What is a controlled vocabulary?


I found this article quite interesting, especially given the experience our class has had recently in creating our virtual collections.  Particularly when the authors say, “The most basic, and often overlooked, form of controlled vocabulary is a consistent labeling system.” When creating the virtual collection, I found myself wanting to naturally use different words to describe objects that could be grouped in the same category. However, we had to create a controlled vocabulary of tags to make the collection more accessible to users. I do wonder what is lost from doing this– you cannot be as specific and on point in describing something, which can be a little frustrating. However, ensuring that users can locate items takes precedent. 

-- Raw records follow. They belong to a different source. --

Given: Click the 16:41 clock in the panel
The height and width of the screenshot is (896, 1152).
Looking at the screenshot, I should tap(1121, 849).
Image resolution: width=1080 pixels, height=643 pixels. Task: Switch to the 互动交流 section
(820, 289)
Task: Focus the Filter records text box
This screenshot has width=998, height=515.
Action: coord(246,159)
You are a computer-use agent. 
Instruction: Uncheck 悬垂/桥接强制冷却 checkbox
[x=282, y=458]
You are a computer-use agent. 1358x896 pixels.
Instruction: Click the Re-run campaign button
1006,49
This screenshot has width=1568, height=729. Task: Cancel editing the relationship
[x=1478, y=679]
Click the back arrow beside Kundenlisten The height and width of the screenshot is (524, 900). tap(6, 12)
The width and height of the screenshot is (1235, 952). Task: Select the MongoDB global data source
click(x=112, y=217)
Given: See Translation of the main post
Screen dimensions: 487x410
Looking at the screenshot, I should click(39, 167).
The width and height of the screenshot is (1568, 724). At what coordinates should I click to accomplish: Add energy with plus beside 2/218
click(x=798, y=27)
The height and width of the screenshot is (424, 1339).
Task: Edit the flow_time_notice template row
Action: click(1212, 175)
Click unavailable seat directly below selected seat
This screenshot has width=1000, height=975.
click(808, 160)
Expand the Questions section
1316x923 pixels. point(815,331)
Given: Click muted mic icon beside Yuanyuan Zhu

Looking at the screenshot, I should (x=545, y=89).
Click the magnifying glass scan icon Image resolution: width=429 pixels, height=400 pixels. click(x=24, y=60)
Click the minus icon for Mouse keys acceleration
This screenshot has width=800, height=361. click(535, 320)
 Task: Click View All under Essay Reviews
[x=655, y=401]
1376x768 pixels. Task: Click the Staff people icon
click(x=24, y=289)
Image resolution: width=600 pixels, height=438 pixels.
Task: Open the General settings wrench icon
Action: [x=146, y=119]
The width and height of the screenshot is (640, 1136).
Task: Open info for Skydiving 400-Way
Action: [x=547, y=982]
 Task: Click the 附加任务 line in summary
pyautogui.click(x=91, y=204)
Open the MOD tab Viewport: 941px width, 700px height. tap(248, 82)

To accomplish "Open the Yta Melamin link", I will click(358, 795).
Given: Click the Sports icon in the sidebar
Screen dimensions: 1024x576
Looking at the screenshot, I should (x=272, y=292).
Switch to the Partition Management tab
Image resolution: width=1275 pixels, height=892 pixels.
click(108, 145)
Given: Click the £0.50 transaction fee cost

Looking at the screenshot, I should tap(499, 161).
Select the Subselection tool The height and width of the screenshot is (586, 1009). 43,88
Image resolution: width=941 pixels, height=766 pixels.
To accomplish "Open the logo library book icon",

controlled vocabularies and thesauri

I think I used a thesauri once or twice in college….back when we had to do our research in the library with physical materials, not on a computer.  I remember thinking it was quite useful, this book of terms, had it been there all along?  Then computers took off, and databases, and online search capabilities.  I don’t think I’ve consulted one since then, although I believe I’ve encountered them online (when the site responds to my misspelled search with, “did you mean xxxx?”).  Its easy to be unaware of the existence of a controlled vocabulary or thesauri online when the site automatically applies it, making suggestions and correcting or suggesting terms.  I wonder how many researchers purposefully consult such sources?  Or if it doesn’t matter, when online searching seems to apply them whenever a search is performed?  The tutorial on constructing thesauri demonstrated how much detail and thought must go into creating these tools that many are so unaware of!  

Katie B.


I thought Broughton’s article Essential Thesaurus Construction brought up good points both about what is valuable in using a controlled vocabulary, and what the challenges are in creating one that is reliable.  On the one hand a controlled vocabulary creates greater access by linking terms so a user’s query more often gets them to the information they seek.  On the other, the value of the c.v. depends on its quality.  If it hasn’t been built with integrity, and isn’t maintained, it can become an obstacle for users.  The article made me realize that what makes a controlled vocabulary effective is evaluating user needs and then creating constancy in terminology to meet them.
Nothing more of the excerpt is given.